**Task prompt:** Present the part of the listing below that opens with the line containing "789x720 pixels. Task: Click" and closes with the line containing "Action: tap(1285, 499)" as a Markdown table with the columns Row and Entry, giving each line a number and leaving out blank lines.

**Data rows:**

◇ ◇ ◇ ◇ ◇

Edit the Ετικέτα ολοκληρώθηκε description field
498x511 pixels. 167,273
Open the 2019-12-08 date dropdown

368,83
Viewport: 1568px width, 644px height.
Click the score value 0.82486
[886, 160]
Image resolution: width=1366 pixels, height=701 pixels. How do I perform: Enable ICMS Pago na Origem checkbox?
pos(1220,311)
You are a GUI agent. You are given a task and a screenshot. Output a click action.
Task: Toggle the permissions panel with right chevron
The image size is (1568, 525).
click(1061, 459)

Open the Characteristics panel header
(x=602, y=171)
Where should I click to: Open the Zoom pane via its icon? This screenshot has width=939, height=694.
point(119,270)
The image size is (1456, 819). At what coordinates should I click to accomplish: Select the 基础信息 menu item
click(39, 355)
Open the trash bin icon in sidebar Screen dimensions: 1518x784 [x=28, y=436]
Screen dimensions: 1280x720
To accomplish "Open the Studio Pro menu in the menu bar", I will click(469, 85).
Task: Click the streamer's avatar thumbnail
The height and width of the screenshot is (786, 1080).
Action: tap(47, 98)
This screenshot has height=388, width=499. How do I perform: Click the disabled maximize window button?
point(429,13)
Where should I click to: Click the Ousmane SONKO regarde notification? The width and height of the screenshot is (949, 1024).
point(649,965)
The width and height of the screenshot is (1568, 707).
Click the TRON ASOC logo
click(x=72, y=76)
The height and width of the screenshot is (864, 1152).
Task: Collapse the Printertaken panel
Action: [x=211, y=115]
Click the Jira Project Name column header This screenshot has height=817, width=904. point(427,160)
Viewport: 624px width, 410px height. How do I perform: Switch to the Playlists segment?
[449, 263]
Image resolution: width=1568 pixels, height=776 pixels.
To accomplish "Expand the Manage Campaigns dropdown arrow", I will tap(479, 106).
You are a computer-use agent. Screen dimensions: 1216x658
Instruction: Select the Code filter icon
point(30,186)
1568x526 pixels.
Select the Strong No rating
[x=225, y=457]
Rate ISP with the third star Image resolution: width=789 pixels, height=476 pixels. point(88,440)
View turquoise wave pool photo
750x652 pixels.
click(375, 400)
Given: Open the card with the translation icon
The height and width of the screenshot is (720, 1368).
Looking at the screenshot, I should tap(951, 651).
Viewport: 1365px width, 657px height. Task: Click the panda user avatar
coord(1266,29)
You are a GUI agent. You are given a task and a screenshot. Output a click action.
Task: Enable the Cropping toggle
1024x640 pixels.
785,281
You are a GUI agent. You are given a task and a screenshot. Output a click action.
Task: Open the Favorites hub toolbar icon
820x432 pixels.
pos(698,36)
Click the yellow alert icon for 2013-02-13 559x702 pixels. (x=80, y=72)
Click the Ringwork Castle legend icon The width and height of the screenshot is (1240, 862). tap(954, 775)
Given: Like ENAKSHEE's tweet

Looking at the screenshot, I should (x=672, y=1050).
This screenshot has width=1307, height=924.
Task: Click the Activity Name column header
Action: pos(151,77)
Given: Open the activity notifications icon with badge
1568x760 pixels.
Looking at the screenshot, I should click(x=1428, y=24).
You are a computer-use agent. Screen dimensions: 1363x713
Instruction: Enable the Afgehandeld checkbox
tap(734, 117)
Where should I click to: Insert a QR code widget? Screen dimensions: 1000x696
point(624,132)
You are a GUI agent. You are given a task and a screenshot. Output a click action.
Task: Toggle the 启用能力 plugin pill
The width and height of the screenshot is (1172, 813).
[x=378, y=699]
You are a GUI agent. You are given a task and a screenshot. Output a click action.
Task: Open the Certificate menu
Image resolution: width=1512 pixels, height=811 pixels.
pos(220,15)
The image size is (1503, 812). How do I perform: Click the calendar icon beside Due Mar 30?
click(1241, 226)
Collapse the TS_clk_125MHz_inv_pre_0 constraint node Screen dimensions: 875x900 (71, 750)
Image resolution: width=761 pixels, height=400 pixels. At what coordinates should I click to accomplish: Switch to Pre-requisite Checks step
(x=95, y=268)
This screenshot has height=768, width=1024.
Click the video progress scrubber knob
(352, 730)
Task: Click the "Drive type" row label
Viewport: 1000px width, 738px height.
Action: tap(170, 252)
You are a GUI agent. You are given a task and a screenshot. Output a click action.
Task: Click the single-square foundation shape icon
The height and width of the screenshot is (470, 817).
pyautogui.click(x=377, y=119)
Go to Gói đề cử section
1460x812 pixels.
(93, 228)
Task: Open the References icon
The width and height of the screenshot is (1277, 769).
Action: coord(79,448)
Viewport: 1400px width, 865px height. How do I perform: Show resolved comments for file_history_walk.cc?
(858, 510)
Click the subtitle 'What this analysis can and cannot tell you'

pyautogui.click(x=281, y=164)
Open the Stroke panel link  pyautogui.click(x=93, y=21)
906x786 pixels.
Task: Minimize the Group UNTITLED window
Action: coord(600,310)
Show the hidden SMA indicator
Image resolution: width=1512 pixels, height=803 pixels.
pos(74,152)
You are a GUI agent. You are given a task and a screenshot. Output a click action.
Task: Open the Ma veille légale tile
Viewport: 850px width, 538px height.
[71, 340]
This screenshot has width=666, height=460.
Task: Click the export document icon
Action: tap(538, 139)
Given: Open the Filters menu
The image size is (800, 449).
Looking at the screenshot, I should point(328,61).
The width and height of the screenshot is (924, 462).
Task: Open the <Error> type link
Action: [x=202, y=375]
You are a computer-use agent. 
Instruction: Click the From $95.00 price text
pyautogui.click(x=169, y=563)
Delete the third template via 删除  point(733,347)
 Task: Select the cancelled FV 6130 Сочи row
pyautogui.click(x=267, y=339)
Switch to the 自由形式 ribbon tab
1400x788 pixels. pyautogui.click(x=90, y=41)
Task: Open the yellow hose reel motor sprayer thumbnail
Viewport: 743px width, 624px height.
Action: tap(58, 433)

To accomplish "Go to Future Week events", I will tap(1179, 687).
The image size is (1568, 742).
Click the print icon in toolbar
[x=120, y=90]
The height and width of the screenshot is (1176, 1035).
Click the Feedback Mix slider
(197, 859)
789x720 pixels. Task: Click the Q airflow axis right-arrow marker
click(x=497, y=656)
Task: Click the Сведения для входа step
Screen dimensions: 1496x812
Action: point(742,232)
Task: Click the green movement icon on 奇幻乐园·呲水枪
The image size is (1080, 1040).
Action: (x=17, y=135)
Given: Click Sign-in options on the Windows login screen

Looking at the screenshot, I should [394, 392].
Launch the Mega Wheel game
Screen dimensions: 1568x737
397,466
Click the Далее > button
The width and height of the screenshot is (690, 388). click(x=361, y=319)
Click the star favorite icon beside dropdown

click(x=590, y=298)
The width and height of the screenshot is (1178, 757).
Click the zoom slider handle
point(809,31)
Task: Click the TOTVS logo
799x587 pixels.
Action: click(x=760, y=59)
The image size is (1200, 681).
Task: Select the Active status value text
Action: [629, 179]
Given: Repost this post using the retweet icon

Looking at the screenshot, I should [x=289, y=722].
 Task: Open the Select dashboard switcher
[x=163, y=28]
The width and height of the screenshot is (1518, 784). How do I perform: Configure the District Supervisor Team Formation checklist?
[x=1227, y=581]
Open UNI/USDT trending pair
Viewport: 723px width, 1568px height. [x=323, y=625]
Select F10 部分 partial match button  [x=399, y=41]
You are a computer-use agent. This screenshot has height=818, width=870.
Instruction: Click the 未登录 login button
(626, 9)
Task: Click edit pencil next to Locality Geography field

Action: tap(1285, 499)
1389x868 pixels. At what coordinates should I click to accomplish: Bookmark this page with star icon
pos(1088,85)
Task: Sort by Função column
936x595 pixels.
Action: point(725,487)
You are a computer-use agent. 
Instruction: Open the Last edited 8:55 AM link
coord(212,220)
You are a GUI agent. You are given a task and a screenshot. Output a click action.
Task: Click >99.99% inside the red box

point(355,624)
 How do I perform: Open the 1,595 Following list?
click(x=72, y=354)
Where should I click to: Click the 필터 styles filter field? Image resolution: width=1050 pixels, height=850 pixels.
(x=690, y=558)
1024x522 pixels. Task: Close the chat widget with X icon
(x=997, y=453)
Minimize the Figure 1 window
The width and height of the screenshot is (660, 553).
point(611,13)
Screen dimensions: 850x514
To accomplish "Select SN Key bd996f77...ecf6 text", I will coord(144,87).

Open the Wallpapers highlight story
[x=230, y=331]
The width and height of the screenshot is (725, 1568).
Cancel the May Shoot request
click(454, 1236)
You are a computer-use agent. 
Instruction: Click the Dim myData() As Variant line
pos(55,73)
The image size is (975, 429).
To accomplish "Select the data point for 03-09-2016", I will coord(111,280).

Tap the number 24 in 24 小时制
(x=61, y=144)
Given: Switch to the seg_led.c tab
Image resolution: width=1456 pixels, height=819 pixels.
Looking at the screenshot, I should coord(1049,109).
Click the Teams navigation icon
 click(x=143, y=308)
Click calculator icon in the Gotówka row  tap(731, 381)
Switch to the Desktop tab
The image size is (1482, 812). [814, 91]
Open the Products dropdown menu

◇ ◇ ◇ ◇ ◇

**Response to the exercise:**
| Row | Entry |
|---|---|
| 1 | 789x720 pixels. Task: Click the Q airflow axis right-arrow marker |
| 2 | click(x=497, y=656) |
| 3 | Task: Click the Сведения для входа step |
| 4 | Screen dimensions: 1496x812 |
| 5 | Action: point(742,232) |
| 6 | Task: Click the green movement icon on 奇幻乐园·呲水枪 |
| 7 | The image size is (1080, 1040). |
| 8 | Action: (x=17, y=135) |
| 9 | Given: Click Sign-in options on the Windows login screen |
| 10 | Looking at the screenshot, I should [394, 392]. |
| 11 | Launch the Mega Wheel game |
| 12 | Screen dimensions: 1568x737 |
| 13 | 397,466 |
| 14 | Click the Далее > button |
| 15 | The width and height of the screenshot is (690, 388). click(x=361, y=319) |
| 16 | Click the star favorite icon beside dropdown |
| 17 | click(x=590, y=298) |
| 18 | The width and height of the screenshot is (1178, 757). |
| 19 | Click the zoom slider handle |
| 20 | point(809,31) |
| 21 | Task: Click the TOTVS logo |
| 22 | 799x587 pixels. |
| 23 | Action: click(x=760, y=59) |
| 24 | The image size is (1200, 681). |
| 25 | Task: Select the Active status value text |
| 26 | Action: [629, 179] |
| 27 | Given: Repost this post using the retweet icon |
| 28 | Looking at the screenshot, I should [x=289, y=722]. |
| 29 |  Task: Open the Select dashboard switcher |
| 30 | [x=163, y=28] |
| 31 | The width and height of the screenshot is (1518, 784). How do I perform: Configure the District Supervisor Team Formation checklist? |
| 32 | [x=1227, y=581] |
| 33 | Open UNI/USDT trending pair |
| 34 | Viewport: 723px width, 1568px height. [x=323, y=625] |
| 35 | Select F10 部分 partial match button  [x=399, y=41] |
| 36 | You are a computer-use agent. This screenshot has height=818, width=870. |
| 37 | Instruction: Click the 未登录 login button |
| 38 | (626, 9) |
| 39 | Task: Click edit pencil next to Locality Geography field |
| 40 | Action: tap(1285, 499) |